Practical instructions and examples for the main public APIs.

cheetah.api

Types (ty)

  • Primitives: ty.bool, ty.i8, ty.i16, ty.i32, ty.i64, ty.u8, ty.u16, ty.u32, ty.u64, ty.bf16, ty.f16, ty.f32, ty.f64 (plus vector pairs like ty.f32x2 if supported)
  • Pointers: ty.ptr_const(elem), ty.ptr_mut(elem), ty.ptr_volatile(elem); elem=None for void*
  • Tensors (PyTorch): ty.tensor_const(elem), ty.tensor_mut(elem)

Parameters and function declaration

import cheetah.api as ch
from cheetah.api import ty

params = ch.Params(n=ty.u32, x=ty.ptr_mut(ty.i32))
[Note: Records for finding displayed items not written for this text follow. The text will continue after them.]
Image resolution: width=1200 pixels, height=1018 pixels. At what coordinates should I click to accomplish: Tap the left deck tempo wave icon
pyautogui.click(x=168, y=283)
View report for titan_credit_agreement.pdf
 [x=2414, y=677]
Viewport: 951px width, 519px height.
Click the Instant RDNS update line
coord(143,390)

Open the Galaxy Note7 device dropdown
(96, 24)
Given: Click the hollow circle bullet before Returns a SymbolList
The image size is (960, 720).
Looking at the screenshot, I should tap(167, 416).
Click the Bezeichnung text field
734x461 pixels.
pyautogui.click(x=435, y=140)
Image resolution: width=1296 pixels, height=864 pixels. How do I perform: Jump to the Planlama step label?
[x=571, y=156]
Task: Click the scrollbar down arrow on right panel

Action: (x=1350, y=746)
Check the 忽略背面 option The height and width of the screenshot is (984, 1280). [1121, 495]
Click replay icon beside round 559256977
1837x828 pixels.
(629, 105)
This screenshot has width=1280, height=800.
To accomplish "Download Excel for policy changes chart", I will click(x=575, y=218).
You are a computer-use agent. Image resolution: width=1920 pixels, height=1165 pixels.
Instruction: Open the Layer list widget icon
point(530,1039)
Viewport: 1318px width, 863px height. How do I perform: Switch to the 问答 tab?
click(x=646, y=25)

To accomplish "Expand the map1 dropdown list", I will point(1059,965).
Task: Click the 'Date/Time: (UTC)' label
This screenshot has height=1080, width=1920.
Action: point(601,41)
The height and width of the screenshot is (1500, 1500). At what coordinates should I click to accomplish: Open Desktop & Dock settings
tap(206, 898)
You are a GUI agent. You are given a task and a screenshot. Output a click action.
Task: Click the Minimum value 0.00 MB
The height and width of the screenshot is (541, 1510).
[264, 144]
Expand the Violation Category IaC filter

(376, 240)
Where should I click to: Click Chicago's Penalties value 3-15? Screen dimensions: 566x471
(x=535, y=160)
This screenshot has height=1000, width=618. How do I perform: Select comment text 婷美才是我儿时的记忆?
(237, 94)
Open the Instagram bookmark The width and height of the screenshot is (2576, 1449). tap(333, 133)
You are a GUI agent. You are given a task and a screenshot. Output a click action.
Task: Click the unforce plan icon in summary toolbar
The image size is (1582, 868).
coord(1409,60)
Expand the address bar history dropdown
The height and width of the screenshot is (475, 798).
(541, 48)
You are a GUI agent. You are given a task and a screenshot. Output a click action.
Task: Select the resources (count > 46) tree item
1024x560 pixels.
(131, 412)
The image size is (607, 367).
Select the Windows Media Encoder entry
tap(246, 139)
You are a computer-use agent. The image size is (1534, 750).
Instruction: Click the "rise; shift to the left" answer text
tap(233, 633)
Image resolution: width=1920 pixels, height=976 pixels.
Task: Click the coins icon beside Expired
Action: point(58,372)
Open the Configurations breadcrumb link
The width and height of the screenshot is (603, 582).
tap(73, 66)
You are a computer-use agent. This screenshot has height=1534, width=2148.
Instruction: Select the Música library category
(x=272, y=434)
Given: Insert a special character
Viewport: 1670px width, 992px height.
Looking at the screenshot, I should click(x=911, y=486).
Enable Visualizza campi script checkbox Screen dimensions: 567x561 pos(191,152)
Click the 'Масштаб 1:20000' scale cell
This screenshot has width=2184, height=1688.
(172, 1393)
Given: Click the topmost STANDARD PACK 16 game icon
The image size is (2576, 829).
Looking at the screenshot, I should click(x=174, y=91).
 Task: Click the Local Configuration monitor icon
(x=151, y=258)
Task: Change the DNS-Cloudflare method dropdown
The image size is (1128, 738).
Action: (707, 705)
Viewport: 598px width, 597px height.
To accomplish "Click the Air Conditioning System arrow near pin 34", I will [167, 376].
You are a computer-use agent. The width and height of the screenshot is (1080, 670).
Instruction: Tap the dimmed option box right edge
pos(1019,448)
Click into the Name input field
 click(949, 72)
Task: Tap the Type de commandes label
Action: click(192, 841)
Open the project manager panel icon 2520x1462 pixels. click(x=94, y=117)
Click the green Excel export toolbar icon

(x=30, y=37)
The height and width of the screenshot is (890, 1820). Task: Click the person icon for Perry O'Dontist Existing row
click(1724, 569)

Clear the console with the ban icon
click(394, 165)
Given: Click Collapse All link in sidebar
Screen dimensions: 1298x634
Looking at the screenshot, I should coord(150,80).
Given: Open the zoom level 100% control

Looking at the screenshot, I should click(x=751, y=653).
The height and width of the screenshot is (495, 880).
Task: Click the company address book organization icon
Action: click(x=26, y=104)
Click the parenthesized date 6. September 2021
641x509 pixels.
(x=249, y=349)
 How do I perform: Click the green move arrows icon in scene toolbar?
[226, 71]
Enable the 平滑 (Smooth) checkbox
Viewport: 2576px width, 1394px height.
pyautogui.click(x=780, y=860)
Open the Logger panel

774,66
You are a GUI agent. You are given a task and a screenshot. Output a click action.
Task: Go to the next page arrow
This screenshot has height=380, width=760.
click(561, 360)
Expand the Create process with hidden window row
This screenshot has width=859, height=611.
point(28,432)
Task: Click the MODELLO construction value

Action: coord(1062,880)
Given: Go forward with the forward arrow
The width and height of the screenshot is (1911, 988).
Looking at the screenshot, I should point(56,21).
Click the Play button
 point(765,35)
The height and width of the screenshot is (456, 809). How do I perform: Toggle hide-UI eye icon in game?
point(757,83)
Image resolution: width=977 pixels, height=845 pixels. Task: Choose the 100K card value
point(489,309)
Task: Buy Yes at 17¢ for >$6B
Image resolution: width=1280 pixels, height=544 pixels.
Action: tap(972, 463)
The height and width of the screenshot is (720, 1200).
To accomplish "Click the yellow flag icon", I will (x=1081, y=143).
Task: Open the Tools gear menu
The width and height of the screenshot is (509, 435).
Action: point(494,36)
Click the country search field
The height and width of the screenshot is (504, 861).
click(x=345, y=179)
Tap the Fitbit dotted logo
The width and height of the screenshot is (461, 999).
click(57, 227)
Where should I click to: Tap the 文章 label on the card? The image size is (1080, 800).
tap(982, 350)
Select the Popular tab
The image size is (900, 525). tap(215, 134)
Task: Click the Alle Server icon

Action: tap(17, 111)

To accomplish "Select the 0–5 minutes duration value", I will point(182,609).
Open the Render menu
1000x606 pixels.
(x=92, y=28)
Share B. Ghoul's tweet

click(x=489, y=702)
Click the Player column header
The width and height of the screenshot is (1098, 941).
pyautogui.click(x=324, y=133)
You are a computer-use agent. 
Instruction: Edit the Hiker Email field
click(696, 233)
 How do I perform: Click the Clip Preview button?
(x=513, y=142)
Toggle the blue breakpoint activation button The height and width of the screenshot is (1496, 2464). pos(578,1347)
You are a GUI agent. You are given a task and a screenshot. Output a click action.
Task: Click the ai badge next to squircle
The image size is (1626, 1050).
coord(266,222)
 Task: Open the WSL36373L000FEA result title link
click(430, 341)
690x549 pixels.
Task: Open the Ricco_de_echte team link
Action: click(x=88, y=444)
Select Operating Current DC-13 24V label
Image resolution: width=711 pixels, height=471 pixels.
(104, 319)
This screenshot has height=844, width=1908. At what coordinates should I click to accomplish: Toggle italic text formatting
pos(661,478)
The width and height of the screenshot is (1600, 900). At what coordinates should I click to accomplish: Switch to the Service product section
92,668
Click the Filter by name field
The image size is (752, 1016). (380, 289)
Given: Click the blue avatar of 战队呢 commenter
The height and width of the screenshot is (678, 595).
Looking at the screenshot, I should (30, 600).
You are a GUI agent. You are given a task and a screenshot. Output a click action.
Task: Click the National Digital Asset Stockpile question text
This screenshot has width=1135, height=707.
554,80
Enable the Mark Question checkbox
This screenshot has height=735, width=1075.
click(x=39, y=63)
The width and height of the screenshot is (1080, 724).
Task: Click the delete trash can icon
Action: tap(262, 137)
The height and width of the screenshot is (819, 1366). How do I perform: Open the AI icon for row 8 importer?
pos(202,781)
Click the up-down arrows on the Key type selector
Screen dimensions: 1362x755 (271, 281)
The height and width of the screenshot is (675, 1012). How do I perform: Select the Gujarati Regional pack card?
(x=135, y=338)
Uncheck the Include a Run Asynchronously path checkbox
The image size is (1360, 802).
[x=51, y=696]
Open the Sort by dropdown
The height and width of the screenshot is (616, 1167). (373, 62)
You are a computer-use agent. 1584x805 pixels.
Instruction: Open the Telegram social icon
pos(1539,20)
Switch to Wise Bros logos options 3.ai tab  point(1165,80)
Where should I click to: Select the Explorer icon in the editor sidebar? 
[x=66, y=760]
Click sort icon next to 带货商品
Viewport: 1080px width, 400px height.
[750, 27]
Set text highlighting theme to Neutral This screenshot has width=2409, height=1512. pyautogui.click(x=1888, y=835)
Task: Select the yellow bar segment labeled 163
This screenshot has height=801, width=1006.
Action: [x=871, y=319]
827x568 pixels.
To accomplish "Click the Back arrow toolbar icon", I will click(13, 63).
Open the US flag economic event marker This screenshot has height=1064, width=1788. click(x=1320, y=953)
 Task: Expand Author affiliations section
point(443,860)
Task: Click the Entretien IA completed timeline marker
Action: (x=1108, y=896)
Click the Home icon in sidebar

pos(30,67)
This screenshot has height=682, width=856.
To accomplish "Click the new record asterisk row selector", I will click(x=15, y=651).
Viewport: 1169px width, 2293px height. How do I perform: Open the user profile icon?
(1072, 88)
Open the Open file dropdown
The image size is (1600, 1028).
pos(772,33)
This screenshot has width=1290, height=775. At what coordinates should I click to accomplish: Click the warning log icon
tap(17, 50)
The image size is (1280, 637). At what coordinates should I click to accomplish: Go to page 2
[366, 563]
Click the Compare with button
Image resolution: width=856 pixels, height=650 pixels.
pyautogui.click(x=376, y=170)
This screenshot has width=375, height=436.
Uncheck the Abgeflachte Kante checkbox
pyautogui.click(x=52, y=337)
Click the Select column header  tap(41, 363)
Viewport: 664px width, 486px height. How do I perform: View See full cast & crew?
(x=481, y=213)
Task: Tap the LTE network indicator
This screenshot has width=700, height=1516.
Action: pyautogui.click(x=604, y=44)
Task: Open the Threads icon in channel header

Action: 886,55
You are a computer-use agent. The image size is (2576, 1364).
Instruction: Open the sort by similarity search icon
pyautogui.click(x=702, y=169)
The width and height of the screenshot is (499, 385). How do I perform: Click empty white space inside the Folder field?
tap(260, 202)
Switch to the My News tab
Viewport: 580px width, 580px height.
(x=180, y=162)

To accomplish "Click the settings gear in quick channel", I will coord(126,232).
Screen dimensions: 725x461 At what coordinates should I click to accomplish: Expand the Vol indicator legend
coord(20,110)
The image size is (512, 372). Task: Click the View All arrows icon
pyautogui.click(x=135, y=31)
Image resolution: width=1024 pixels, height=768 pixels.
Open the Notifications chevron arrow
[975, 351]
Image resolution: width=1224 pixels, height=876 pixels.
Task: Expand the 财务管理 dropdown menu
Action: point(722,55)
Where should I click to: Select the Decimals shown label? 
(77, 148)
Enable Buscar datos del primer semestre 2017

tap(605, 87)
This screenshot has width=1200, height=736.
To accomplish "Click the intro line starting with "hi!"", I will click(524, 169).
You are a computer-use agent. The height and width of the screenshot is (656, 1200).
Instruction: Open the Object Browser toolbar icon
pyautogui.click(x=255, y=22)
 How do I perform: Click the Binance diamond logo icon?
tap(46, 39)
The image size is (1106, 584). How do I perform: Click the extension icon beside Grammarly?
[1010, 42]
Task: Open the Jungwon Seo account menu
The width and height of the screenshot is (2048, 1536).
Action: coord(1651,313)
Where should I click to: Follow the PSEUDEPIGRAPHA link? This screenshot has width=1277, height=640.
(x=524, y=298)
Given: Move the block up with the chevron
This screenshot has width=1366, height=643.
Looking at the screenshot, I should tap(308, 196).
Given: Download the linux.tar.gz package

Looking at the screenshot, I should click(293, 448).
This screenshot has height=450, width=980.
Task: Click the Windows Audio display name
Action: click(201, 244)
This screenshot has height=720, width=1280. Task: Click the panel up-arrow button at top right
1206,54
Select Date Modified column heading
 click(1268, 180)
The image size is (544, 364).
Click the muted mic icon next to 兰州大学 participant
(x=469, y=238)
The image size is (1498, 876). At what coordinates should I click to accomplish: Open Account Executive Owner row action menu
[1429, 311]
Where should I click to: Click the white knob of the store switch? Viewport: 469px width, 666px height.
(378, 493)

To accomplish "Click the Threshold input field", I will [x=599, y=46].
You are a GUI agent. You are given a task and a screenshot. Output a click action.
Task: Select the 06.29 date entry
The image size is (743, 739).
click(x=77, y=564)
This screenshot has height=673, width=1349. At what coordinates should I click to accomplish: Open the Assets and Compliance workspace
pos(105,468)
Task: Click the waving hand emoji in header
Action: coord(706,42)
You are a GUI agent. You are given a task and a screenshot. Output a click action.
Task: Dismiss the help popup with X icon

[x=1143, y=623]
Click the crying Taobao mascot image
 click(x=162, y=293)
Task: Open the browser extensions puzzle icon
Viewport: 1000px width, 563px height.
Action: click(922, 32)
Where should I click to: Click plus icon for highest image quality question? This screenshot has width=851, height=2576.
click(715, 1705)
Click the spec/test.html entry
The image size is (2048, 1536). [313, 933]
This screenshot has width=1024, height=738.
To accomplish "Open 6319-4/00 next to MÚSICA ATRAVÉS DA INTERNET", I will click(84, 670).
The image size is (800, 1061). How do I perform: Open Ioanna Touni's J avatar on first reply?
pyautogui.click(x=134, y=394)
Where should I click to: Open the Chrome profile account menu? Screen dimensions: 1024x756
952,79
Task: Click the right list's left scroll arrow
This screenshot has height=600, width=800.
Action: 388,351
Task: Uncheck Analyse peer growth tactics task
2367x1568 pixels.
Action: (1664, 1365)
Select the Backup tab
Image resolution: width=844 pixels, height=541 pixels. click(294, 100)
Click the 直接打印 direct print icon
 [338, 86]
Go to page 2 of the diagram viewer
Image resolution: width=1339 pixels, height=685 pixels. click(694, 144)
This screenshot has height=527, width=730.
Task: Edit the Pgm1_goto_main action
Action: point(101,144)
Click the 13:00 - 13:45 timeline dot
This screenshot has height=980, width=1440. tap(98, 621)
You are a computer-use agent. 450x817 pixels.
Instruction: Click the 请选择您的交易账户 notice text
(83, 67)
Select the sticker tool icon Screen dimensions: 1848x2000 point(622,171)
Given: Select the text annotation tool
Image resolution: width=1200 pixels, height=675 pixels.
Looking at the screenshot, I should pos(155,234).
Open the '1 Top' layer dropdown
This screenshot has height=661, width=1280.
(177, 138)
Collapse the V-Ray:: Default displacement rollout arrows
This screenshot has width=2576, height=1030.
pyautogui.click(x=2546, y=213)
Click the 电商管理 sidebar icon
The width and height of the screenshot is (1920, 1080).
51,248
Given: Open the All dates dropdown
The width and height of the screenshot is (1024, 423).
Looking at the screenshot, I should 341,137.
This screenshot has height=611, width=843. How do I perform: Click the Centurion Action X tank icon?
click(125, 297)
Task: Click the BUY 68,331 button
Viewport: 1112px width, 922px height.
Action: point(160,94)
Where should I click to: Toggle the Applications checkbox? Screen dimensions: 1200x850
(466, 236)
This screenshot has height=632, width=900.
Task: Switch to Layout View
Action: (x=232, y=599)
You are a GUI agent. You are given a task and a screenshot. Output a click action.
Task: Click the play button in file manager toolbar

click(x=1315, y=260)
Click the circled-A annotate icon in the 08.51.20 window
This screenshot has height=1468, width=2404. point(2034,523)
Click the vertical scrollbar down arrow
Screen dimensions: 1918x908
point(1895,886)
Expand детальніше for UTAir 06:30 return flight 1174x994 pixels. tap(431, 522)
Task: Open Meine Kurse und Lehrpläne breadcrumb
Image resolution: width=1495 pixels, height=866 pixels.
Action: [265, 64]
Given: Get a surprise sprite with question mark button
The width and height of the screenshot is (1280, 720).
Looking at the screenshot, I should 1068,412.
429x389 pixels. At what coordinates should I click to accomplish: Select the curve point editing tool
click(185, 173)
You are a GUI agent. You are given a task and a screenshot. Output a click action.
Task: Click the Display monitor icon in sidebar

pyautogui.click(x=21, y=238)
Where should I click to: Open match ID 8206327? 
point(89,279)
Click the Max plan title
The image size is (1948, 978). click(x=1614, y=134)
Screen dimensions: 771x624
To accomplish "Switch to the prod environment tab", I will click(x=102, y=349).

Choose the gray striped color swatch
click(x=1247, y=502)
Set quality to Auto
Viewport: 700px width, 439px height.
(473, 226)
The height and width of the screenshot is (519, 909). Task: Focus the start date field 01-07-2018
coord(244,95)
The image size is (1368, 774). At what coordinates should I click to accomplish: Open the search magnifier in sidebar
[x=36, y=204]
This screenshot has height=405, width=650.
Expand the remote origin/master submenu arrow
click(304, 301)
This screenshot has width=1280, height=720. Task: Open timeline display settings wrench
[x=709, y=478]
@ch.kernel(params)  # __global__
def k(n, x):
    ...

@ch.fn(ch.Params(a=ty.i32, b=ty.i32), device=True, ret=ty.i32)
def add(a, b):
    return a + b

Constants and naming

c = ch.const(42, ty.i32)
ch.set_name("counter", c)  # propagates into codegen names when possible

Expressions and pointer operations

p = ch.alloc(ty.i32)
p.val = 7             # store
v = p.val             # load
p2 = p.offset(4)      # pointer arithmetic
p2[0] = v + 1         # index sugar for load/store

f = ch.const(1.5, ty.f32)
i = f.cast(ty.i32)    # primitive cast

Control flow

  • If:
with ch.if_(cond):
    ...
  • If/Else returning a value:
x = ch.cond(cond, then=lambda: a, else_=lambda: b)
  • Structured if/else blocks:
with ch.if_else(cond) as h:
    with h.then():
        ...
    with h.else_():
        ...
  • For loops:
with ch.for_(0, n, 1, unroll=True) as i:
    ...
  • Return:
ch.ret()      # for void
ch.ret(expr)  # for value-returning functions

Logical helpers

x = ch.and_(a > 0, b < 10, c == 3)
y = ch.or_(flag1, flag2)
z = ch.not_(ok)

Memory utilities

ptr = ch.alloc(ty.i32)
arr = ch.alloc_array(ty.f32, 128)
sh = ch.alloc_shared(ty.u32)
sh_arr = ch.alloc_shared_array(ty.i32, 256)
extern_sh = ch.alloc_extern_shared(ty.i32)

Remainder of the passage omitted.